• [REQUIREMENT]: Copy the stretch from the line containing "on col-purchase-tax-code: PURCHASE" through the line containing "Looking at the image, I should click on (1187, 454).", swapping "PURCHASE TAX CODE" for "SALES TAX CODE" and leaving everything else unchanged.

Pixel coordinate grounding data
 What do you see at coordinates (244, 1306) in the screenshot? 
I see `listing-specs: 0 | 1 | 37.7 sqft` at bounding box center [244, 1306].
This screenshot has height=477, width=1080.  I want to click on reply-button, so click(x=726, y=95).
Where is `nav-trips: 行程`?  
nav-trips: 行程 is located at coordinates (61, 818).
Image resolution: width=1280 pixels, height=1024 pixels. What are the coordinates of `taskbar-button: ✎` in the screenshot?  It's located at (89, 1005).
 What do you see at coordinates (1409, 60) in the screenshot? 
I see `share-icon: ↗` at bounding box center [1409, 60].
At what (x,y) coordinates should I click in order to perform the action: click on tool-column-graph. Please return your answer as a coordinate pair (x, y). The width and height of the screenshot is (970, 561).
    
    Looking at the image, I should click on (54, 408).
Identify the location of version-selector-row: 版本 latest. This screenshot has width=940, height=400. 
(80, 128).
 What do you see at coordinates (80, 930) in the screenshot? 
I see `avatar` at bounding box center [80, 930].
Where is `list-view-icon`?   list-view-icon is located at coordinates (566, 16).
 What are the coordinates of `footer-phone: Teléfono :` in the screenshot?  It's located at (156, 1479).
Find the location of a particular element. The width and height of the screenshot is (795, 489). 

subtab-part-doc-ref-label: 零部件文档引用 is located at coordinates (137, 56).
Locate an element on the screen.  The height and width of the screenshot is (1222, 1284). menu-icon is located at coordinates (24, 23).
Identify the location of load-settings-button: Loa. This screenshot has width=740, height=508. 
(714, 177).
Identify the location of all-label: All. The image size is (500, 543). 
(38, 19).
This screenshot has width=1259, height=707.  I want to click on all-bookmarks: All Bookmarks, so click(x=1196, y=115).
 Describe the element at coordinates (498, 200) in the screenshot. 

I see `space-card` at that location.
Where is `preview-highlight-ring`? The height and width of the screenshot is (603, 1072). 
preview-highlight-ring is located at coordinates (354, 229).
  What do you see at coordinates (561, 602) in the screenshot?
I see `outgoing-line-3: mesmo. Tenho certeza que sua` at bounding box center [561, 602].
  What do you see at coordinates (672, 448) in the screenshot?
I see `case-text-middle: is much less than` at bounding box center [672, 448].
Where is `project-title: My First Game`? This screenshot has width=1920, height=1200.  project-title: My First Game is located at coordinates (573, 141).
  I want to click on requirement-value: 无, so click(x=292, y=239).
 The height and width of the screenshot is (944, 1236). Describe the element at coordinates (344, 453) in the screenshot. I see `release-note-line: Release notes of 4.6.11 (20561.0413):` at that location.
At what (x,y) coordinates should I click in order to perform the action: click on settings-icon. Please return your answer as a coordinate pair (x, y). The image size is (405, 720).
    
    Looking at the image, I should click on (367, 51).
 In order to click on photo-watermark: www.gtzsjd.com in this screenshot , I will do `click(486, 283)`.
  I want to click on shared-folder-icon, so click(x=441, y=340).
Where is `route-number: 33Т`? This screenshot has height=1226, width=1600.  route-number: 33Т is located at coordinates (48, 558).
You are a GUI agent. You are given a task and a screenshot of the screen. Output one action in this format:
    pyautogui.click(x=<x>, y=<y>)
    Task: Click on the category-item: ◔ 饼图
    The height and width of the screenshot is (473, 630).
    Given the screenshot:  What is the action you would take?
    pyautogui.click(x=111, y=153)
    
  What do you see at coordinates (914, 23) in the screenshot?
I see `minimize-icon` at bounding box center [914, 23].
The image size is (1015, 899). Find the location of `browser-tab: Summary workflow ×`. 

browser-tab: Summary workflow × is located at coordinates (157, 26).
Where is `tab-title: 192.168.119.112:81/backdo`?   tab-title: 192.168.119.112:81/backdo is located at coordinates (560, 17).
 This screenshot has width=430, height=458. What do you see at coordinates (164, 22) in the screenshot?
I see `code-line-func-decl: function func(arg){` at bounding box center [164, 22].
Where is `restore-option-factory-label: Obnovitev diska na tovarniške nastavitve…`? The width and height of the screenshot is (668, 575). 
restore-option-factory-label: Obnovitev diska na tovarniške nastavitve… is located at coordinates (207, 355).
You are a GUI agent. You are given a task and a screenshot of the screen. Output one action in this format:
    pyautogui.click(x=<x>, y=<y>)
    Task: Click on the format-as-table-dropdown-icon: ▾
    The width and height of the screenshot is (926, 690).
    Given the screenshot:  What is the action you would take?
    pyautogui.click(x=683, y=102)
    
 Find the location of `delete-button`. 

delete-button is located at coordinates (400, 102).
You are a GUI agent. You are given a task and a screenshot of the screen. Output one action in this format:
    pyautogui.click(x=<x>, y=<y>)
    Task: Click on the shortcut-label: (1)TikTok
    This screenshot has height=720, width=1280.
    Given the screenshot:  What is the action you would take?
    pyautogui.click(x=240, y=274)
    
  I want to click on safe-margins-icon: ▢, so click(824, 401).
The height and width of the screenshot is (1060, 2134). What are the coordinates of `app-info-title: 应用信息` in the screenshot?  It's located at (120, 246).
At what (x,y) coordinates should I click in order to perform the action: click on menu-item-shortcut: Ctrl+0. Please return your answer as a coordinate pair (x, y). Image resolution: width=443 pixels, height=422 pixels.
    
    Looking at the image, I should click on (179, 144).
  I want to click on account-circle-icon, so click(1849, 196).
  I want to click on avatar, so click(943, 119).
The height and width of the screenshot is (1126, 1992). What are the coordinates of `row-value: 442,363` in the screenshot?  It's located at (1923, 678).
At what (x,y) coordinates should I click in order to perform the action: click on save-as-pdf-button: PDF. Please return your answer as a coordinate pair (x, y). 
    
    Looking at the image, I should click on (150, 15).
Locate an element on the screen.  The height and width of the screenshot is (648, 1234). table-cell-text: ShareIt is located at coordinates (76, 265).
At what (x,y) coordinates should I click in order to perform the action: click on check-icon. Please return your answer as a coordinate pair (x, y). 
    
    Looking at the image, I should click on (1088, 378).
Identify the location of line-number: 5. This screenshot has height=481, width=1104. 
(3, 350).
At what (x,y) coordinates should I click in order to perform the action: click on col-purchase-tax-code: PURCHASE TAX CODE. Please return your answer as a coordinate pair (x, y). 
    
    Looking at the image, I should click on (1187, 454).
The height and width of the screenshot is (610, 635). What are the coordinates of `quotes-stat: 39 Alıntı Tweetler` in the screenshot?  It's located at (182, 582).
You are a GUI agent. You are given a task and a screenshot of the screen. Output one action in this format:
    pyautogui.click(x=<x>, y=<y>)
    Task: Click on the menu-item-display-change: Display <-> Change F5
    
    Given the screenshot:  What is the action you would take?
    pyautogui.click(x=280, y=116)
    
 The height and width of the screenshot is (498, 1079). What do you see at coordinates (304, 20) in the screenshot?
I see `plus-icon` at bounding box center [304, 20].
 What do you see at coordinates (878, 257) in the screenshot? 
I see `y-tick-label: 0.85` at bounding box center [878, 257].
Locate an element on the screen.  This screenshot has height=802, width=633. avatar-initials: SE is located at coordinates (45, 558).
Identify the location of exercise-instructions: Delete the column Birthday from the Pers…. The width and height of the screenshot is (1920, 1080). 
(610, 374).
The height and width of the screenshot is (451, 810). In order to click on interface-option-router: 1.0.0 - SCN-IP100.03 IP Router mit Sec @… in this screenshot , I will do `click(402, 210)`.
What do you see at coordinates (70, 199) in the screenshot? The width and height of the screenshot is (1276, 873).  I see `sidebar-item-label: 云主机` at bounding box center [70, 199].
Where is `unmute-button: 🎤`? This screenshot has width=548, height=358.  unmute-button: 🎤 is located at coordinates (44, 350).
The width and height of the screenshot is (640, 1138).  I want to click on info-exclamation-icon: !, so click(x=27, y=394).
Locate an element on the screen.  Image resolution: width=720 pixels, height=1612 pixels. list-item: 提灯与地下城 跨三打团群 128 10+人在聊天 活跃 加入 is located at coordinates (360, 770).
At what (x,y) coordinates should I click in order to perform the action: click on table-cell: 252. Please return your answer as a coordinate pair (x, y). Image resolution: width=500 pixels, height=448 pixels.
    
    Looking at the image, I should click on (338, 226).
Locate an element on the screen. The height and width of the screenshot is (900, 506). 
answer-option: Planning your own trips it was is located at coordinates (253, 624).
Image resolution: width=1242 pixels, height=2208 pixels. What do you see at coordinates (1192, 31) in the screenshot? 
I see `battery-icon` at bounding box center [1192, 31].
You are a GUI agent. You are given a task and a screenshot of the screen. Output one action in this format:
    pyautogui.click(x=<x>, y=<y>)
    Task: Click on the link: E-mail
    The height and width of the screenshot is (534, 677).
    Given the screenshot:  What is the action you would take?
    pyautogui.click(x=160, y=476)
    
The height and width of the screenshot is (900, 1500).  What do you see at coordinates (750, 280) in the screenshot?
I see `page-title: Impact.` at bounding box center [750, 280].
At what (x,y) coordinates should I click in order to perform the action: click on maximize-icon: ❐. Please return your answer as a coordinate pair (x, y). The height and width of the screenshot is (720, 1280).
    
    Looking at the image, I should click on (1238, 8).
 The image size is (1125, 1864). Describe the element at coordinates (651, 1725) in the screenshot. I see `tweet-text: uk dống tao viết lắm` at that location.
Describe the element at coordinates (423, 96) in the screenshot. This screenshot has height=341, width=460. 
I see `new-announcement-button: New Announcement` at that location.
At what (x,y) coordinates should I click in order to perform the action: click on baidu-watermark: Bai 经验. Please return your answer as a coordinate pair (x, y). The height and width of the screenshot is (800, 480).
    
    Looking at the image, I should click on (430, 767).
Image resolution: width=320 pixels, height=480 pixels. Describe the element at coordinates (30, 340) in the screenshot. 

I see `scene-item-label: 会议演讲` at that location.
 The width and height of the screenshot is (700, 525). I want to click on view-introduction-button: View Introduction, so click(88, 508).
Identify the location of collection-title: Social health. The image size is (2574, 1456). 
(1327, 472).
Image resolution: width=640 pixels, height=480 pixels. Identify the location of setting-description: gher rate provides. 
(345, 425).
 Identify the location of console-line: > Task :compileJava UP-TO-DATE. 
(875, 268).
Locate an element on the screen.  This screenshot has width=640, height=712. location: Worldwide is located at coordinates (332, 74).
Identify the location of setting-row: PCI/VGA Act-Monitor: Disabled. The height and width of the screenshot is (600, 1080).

• [PROBLEM SOLUTION]:
At what (x,y) coordinates should I click in order to perform the action: click on col-purchase-tax-code: SALES TAX CODE. Please return your answer as a coordinate pair (x, y). 
    
    Looking at the image, I should click on (1187, 454).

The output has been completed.